Modern historians have reassessed Richard II more sympathetically. Scholars like Nigel Saul and Michael Bennett have emphasized the king’s genuine attempts to create a sophisticated court culture—he was a patron of literature, architecture, and the arts. His court at Westminster was one of the most refined in Europe, and he commissioned the famous Wilton Diptych, a beautiful altarpiece that depicts him being presented to the Virgin Mary.

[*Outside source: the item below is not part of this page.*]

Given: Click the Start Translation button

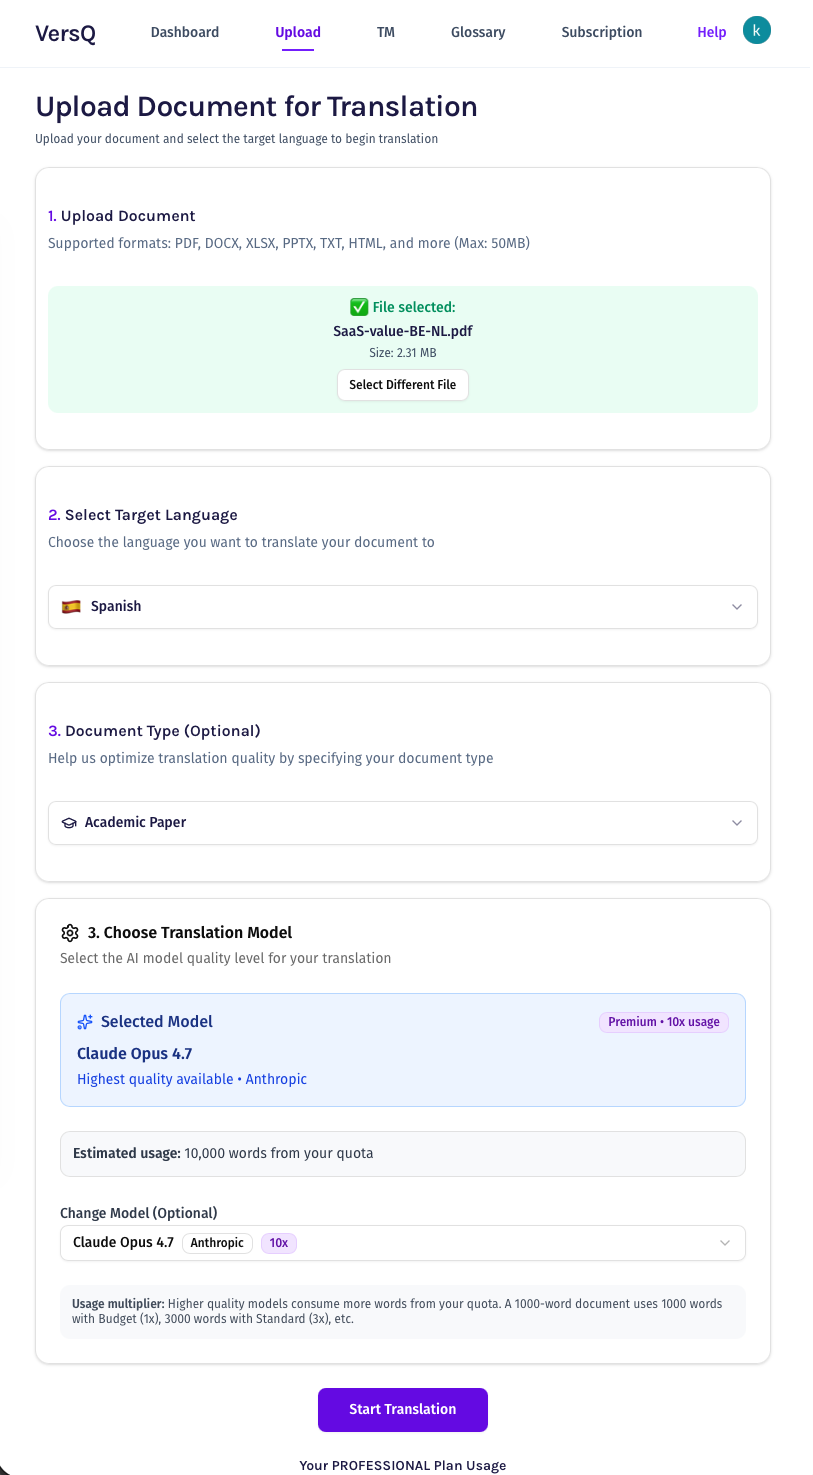Looking at the screenshot, I should [x=403, y=1409].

Yet this admiration for Richard’s cultural achievements does not negate the political failures. His reliance on a narrow circle of favorites, his disregard for legal process, and his willingness to violate the rights of his subjects alienated the very men whose support he needed. In the final analysis, Richard II’s reign was a cautionary tale about the limits of royal power in a feudal monarchy.¹²

The Path to the Wars of the Roses

The deposition of Richard II had consequences that reverberated for decades. Henry IV’s claim to the throne was shaky—he was the son of John of Gaunt, but not the direct heir of the original line. The legitimate heir was Edmund Mortimer, Earl of March, great-grandson of Lionel of Antwerp, Edward III’s second son. By setting aside this claim, Henry IV created a dynastic wound that would fester into the Wars of the Roses. For nearly a century, the Lancastrian and Yorkist claimants would fight over the crown that Richard had lost.

In this sense, Richard II’s reign was not merely a personal tragedy but a pivot point in English history. His death marked the end of one era and the beginning of another—a period of civil strife that would only be resolved with the rise of the Tudors. As one historian put it, “Richard II’s life was a failure, but his deposition was a precedent that would not be forgotten.”³

Conclusion

Richard II remains one of the most fascinating and tragic figures in English history. He was a king who inherited a fractured kingdom and tried to forge it into an absolute monarchy, only to be broken by the very forces he sought to control. His story encompasses the Peasants’ Revolt, the rise of parliamentary opposition, and the first deposition of a crowned king since the Norman Conquest. It is a story of courage and cowardice, of artistic vision and political naivety, of a man who could not adapt to the world he ruled.

Centuries later, the image of that pale, red-haired young king meeting the rebels at Smithfield, or his lonely death in a cold northern castle, still captures the imagination. Richard II’s legacy is a reminder that kingship is not simply a matter of blood and anointing oil, but of judgment, trust, and the ability to listen. In failing to learn that lesson, Richard ensured his own destruction—and changed England forever.